Now that he has established his authority, Brown is relishing the opportunity to speak with the credibility he lacked on such instances as that infamous rant on the steps of Ibrox last year. He is now more concerned about the abuse of Dundee as a club than with attacks on himself, and criticised a succession of owners for the financial dire straits, going back two decades at least.

“It has been disgusting,” he says. “I go back to the Italians, and the money they spent – how the hell could they afford what they were doing on the back of crowds of 5,600? Well, the answer is they could not afford it.
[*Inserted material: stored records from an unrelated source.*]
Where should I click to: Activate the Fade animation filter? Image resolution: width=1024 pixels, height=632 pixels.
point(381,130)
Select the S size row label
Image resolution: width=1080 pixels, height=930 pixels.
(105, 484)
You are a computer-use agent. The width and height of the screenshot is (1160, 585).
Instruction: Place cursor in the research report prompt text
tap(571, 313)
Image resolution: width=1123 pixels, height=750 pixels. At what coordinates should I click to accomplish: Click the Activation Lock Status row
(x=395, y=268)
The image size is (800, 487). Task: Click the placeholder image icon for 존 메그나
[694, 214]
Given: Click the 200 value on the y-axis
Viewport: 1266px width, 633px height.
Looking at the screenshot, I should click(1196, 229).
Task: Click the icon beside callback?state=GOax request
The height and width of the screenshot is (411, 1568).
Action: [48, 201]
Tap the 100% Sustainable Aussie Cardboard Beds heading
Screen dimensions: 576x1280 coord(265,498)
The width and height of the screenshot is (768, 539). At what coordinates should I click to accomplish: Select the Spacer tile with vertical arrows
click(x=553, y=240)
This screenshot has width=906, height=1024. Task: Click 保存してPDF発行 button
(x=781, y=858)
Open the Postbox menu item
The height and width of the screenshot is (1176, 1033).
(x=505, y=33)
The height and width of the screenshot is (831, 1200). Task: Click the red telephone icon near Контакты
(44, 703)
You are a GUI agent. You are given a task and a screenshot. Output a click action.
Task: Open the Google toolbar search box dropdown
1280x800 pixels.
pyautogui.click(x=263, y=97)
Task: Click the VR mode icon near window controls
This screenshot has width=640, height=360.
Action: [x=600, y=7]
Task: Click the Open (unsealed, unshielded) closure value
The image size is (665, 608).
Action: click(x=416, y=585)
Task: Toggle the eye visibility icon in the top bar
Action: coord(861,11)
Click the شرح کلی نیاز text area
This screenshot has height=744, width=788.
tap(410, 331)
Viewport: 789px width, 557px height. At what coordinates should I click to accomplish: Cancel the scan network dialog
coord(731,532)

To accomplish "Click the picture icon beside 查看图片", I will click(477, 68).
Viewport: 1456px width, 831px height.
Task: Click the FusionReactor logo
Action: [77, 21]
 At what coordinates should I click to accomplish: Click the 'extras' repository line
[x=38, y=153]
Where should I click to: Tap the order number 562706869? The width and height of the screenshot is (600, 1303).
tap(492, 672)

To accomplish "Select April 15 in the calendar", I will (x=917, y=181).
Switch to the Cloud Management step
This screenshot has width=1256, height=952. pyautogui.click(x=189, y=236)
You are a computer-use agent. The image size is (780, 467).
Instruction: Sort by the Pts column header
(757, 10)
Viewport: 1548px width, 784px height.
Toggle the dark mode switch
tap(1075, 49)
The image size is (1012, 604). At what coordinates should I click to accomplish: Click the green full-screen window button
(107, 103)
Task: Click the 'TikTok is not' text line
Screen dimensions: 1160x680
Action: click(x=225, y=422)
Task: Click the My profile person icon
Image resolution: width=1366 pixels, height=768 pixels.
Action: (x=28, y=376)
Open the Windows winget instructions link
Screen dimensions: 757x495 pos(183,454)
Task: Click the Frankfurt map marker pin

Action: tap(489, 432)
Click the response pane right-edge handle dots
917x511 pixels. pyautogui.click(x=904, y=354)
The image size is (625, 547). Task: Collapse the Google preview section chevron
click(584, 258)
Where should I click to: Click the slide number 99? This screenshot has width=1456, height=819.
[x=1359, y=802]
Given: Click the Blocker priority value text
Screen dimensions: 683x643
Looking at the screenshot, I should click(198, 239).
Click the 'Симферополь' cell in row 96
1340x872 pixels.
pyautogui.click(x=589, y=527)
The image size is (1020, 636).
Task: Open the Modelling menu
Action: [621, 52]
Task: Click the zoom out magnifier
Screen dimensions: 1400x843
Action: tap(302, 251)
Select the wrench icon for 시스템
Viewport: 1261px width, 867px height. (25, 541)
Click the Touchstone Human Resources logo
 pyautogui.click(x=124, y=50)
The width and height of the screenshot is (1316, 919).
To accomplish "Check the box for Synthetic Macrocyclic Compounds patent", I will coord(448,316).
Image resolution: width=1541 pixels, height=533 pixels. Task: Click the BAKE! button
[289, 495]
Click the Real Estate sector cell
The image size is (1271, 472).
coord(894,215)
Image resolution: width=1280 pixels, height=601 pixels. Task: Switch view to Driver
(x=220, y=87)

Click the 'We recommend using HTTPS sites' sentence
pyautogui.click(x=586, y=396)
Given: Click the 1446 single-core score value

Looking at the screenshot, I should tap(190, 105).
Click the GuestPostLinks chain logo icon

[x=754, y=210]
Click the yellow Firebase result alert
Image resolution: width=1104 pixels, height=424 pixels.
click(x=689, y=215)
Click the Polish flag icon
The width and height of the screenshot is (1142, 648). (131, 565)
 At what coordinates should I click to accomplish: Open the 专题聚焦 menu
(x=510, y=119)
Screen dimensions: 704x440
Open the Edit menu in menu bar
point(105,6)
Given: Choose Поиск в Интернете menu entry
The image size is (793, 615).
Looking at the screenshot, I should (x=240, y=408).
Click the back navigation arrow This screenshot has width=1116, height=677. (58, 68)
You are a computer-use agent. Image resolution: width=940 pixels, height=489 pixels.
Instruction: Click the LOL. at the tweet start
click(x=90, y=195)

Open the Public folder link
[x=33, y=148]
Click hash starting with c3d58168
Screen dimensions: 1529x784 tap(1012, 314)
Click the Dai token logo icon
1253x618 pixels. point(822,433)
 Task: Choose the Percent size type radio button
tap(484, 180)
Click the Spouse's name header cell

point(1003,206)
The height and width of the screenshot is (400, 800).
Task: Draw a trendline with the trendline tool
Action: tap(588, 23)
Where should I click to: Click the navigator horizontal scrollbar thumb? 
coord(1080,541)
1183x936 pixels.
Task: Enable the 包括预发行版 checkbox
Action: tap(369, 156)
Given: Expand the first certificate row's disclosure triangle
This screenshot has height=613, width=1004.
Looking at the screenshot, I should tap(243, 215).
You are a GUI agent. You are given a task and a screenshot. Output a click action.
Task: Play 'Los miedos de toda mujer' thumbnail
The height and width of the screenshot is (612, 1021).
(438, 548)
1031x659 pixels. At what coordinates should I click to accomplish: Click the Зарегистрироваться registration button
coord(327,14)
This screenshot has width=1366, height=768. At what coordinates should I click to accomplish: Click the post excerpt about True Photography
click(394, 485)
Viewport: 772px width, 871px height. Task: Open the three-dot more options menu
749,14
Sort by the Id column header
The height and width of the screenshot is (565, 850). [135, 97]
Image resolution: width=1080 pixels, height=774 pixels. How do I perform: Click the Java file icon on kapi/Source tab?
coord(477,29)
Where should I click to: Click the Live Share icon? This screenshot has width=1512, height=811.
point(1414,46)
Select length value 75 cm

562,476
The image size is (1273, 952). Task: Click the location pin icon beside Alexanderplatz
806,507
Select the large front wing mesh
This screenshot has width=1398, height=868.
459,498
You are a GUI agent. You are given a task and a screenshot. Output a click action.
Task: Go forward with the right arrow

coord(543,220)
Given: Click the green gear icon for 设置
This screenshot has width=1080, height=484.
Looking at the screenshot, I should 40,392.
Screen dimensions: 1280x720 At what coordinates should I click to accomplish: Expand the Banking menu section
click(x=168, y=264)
“It’s a bit like Hearts’ cup final when they beat Hibs, and they had boys on eight or ten grand, they could not afford that. Is that them cheating to win a cup final?

“Look at the state they are in, they could be going into administration themselves. The responsibility is on the owners for the management of the clubs, whether that’s Dunfermline or, in the past, Dundee, or what’s happened at Rangers, too.”

It’s now possible to nod sagely at such comments, rather than dismiss them instantly. Brown’s recovery after being ridiculed so widely last summer has been remarkable.

And where would Dundee be had Brown been recruited earlier? Not staring into the First Division abyss, claims the manager of the month. “If you look at the stats from the eight games, then you can work out the arithmetic,” says Brown. And on this occasion, the sums stack up.